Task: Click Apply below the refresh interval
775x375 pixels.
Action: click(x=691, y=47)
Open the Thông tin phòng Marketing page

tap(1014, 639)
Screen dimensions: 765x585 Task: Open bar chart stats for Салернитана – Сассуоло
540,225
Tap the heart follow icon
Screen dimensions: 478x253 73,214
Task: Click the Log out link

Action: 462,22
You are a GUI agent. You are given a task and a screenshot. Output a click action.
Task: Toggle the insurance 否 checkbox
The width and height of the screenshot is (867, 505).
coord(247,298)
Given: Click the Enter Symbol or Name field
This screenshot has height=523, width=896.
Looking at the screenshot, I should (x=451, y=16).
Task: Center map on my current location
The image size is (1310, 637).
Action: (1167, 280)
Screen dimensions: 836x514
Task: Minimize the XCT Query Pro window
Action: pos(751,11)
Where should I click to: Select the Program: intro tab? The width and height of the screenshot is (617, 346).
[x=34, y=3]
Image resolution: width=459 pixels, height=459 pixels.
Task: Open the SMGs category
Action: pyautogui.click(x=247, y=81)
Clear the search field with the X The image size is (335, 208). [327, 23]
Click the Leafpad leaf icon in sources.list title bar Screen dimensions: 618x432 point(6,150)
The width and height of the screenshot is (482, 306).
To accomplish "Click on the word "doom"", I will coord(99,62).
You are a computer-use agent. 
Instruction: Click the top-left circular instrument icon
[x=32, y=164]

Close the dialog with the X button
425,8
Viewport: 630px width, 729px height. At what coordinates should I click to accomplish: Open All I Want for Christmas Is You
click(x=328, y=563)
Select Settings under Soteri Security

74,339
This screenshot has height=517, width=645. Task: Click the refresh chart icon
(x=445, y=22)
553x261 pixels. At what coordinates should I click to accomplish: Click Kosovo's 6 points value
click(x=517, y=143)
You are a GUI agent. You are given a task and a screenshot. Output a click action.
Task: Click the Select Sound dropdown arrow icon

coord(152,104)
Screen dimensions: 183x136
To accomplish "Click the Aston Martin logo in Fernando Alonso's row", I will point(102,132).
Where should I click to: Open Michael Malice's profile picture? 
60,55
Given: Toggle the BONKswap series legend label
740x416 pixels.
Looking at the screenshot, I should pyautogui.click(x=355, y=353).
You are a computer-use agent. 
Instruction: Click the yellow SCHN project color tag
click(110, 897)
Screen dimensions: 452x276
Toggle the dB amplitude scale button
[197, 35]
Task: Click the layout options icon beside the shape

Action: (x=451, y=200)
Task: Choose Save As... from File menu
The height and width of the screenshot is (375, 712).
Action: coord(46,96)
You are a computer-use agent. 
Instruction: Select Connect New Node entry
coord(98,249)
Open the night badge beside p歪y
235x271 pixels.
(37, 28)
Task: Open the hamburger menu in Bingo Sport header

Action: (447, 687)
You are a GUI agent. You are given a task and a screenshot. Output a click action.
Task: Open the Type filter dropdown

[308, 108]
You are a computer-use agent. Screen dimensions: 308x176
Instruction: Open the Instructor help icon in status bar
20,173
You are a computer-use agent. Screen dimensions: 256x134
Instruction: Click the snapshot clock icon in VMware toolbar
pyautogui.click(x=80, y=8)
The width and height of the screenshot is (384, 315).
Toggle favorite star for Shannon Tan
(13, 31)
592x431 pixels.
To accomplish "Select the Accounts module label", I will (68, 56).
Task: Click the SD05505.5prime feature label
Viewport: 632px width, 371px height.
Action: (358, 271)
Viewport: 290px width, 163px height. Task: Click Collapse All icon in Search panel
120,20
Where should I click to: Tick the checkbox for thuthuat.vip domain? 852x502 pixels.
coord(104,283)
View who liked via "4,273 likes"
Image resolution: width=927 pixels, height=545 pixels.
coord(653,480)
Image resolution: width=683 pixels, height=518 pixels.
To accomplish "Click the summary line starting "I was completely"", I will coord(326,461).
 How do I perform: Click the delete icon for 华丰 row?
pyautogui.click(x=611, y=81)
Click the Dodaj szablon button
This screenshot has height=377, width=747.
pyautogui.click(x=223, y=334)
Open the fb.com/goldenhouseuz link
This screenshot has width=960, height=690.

───

Exercise objective: Copy out each line of the material that holds the word "will".

Exercise answer:
To accomplish "Click on the word "doom"", I will coord(99,62).
To accomplish "Click the Aston Martin logo in Fernando Alonso's row", I will point(102,132).
To accomplish "Select the Accounts module label", I will (68, 56).
To accomplish "Click the summary line starting "I was completely"", I will coord(326,461).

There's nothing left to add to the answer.